Mas é triste saber que sua última aparição na WWE será no episódio de estreia do Monday Night Raw na Netflix, em 6 de janeiro. O público só viu Bollea — não o Hulkster — e o vaiou ferozmente enquanto ele tentava fazer uma de suas promos clássicas.
É um contraste gritante com como nos sentíamos quando Hogan “se fortalecia” no ringue, resistia ao vilão com um último suspiro, dava socos, um “big boot” e finalizava com seu famoso leg drop. Era simples, eletrizante, desafiador. Era tudo que o wrestling deveria ser. E é por isso que Hulk Hogan sempre será lembrado como um dos maiores de todos os tempos.
O preço de ser Hulk Hogan
No fim, Terry Bollea pagou caro por ser Hulk Hogan. No podcast “IMPAULSIVE”, com Logan Paul, ele revelou ter feito 25 cirurgias em 10 anos. Admitiu usar esteroides para manter os músculos gigantes dos “pítons de 24 polegadas” que promovia.
Nos últimos anos, fez inúmeras aparições públicas para promover sua cerveja, sua nova organização de wrestling livre, e outros negócios. Estava claramente levando tudo ao limite, até seus últimos dias.

Foto: Anna Moneymaker/Getty Images
Não que isso fosse surpresa, vindo do homem que alegou uma vez ter lutado 400 vezes num único ano, por causa das viagens entre EUA e Japão cruzando a Linha Internacional de Data.
Como tantos outros lutadores, Bollea deu tudo de si para entreter os fãs. Mas é inegável que ele nunca conseguiu personificar os ideais do personagem Hulk Hogan — aquele herói inocente que vestíamos nas fantasias de Halloween, com bandana na cabeça e camiseta rasgada no peito.

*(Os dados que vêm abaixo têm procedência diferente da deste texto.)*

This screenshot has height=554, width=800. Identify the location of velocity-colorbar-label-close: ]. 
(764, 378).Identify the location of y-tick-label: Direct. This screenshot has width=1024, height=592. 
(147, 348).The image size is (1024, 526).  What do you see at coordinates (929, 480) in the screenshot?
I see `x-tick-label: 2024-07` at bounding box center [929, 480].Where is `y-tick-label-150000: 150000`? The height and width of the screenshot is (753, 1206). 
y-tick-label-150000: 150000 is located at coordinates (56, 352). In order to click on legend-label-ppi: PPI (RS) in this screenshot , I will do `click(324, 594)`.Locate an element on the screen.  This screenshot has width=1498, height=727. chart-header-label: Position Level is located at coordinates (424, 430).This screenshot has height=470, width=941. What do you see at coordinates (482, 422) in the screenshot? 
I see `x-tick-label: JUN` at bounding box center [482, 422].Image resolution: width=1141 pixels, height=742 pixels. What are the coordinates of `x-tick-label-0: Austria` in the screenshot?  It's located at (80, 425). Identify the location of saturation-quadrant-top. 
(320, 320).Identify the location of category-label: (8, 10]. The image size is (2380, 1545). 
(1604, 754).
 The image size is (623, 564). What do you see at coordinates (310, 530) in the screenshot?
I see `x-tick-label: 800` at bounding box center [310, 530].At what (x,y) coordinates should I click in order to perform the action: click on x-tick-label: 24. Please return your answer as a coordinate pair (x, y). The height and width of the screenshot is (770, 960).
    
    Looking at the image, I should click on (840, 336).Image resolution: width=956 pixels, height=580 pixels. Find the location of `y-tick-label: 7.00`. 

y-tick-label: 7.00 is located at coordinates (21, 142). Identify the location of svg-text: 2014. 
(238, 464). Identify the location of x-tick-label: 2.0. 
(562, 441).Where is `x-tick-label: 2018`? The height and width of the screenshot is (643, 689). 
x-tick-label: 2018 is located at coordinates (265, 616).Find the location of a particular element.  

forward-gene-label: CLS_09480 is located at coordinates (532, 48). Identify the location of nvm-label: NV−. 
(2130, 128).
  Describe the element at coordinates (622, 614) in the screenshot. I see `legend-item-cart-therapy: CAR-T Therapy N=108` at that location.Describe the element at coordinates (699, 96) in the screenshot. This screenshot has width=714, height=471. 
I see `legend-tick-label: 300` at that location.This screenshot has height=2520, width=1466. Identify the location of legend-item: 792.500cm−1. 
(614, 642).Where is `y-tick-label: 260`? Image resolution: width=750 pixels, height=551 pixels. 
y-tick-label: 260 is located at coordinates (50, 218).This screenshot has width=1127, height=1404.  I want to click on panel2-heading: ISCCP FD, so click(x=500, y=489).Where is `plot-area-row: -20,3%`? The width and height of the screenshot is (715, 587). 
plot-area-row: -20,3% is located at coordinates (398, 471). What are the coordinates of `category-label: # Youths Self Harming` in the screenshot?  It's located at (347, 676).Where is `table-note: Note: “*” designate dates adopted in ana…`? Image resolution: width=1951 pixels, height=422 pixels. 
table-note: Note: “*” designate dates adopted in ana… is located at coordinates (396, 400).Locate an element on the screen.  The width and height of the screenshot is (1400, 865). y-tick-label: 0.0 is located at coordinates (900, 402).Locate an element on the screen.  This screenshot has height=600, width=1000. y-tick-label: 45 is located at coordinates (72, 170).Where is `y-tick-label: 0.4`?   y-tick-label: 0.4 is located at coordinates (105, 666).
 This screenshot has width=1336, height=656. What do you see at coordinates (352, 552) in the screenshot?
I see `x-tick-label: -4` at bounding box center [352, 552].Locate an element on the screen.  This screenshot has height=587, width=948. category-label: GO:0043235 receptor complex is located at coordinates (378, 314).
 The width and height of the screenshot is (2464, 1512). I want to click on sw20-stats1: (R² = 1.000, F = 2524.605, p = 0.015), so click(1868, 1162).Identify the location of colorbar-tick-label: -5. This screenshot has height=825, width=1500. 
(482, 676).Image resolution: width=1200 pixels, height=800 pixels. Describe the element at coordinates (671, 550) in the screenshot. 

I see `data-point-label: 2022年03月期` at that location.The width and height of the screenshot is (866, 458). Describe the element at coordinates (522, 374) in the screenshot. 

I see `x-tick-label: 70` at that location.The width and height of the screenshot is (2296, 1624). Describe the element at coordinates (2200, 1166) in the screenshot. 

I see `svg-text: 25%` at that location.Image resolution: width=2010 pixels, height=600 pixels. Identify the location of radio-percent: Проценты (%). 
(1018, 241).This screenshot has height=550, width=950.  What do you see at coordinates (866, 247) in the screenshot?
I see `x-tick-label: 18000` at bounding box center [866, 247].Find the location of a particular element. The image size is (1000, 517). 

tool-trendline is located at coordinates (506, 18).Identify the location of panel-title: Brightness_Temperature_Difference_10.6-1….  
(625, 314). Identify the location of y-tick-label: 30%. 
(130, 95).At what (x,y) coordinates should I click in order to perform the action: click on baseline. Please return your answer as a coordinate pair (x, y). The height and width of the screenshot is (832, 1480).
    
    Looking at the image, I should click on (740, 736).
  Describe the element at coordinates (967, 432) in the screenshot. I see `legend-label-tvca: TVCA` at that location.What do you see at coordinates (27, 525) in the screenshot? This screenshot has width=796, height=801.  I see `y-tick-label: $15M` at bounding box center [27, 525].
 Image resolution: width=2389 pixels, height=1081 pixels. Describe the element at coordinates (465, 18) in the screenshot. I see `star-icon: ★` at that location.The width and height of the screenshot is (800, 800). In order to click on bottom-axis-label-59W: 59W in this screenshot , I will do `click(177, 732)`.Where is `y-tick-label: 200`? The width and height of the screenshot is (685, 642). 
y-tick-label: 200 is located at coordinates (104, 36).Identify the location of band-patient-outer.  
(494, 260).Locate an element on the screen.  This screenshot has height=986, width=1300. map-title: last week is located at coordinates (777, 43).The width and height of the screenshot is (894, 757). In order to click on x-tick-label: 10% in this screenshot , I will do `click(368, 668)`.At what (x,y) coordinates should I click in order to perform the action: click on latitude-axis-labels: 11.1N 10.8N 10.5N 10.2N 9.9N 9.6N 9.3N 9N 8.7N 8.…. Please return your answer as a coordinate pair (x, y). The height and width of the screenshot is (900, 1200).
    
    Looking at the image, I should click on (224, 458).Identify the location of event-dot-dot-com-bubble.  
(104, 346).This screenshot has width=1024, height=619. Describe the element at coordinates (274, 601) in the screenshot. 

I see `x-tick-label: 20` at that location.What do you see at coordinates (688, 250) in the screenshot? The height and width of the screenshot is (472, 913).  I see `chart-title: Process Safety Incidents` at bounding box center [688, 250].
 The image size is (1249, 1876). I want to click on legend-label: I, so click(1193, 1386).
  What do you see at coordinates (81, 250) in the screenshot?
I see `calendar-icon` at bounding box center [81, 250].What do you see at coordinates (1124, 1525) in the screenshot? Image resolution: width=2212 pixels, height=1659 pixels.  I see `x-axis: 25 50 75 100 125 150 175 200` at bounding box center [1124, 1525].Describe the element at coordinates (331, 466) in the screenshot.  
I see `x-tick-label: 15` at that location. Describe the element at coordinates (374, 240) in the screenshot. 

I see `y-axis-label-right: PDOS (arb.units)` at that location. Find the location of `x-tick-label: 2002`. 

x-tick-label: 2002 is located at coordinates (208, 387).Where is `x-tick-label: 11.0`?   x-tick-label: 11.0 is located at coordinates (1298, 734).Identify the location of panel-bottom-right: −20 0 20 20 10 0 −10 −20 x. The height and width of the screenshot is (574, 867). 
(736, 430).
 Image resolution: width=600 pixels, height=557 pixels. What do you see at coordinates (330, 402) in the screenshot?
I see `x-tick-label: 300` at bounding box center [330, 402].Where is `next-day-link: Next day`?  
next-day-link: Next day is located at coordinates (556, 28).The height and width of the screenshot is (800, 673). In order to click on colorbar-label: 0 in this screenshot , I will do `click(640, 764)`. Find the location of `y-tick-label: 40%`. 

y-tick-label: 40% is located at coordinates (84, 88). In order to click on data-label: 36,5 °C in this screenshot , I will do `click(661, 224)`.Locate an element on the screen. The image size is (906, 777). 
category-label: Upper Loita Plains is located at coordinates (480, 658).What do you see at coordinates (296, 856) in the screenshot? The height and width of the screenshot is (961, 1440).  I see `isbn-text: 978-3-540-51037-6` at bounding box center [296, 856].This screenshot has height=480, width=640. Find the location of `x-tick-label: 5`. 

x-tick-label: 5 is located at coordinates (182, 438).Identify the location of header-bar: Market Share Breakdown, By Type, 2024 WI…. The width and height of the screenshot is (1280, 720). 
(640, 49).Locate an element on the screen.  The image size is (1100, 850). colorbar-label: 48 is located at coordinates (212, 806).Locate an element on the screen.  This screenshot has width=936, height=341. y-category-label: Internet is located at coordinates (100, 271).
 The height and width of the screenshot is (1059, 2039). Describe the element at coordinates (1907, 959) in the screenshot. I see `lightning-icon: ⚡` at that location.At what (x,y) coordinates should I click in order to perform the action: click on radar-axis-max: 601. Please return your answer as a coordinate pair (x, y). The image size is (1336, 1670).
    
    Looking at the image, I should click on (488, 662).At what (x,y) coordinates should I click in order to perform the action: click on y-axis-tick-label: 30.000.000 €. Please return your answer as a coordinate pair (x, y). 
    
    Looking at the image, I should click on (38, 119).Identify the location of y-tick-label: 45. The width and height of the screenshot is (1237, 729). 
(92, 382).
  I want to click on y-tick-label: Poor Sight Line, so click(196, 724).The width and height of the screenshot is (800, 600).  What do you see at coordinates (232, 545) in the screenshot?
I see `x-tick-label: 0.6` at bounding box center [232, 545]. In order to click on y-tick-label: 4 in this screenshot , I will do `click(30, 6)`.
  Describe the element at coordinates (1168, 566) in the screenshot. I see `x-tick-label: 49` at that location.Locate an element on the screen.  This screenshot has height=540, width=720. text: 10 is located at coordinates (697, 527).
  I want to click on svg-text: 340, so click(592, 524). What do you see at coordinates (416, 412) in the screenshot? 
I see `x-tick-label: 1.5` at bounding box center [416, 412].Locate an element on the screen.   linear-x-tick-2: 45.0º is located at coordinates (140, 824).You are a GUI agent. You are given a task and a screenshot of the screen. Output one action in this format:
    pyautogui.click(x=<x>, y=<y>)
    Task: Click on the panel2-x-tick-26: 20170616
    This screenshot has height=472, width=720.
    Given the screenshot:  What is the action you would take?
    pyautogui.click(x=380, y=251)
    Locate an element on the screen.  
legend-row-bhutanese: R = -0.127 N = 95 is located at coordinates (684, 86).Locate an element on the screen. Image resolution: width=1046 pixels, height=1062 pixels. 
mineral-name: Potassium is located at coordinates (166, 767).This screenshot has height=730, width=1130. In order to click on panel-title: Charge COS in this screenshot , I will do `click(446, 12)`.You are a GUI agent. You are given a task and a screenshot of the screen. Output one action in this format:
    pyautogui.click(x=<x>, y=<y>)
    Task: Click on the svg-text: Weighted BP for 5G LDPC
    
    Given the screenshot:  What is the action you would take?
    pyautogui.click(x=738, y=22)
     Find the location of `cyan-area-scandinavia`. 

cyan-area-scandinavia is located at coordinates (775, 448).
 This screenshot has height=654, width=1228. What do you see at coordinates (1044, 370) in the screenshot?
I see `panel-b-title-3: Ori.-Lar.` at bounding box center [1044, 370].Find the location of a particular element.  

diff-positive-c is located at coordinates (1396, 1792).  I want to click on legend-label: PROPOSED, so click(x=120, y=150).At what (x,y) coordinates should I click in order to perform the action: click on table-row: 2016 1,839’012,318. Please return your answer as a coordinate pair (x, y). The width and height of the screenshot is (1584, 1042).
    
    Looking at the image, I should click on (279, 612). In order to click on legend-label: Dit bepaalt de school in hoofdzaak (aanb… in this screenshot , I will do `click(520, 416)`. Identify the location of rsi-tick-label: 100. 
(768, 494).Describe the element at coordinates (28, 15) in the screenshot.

É tudo muito triste. Sinto muito por seus filhos, esposa, família e amigos. Sinto muito pelo garotinho dentro de mim que um dia se fantasiou de Hulk Hogan. Sinto muito que a história de Terry Bollea não possa ser tão pura e inspiradora quanto os personagens que ele viveu na TV.
Hulk Hogan será lembrado como um dos maiores heróis e vilões da história da luta livre. Ele levou o wrestling para o mainstream e mudou o jogo para sempre. É um ícone carismático e extravagante que viverá para sempre — verdadeiramente imortal.
O legado de Terry Bollea, no entanto, é muito, muito mais complicado.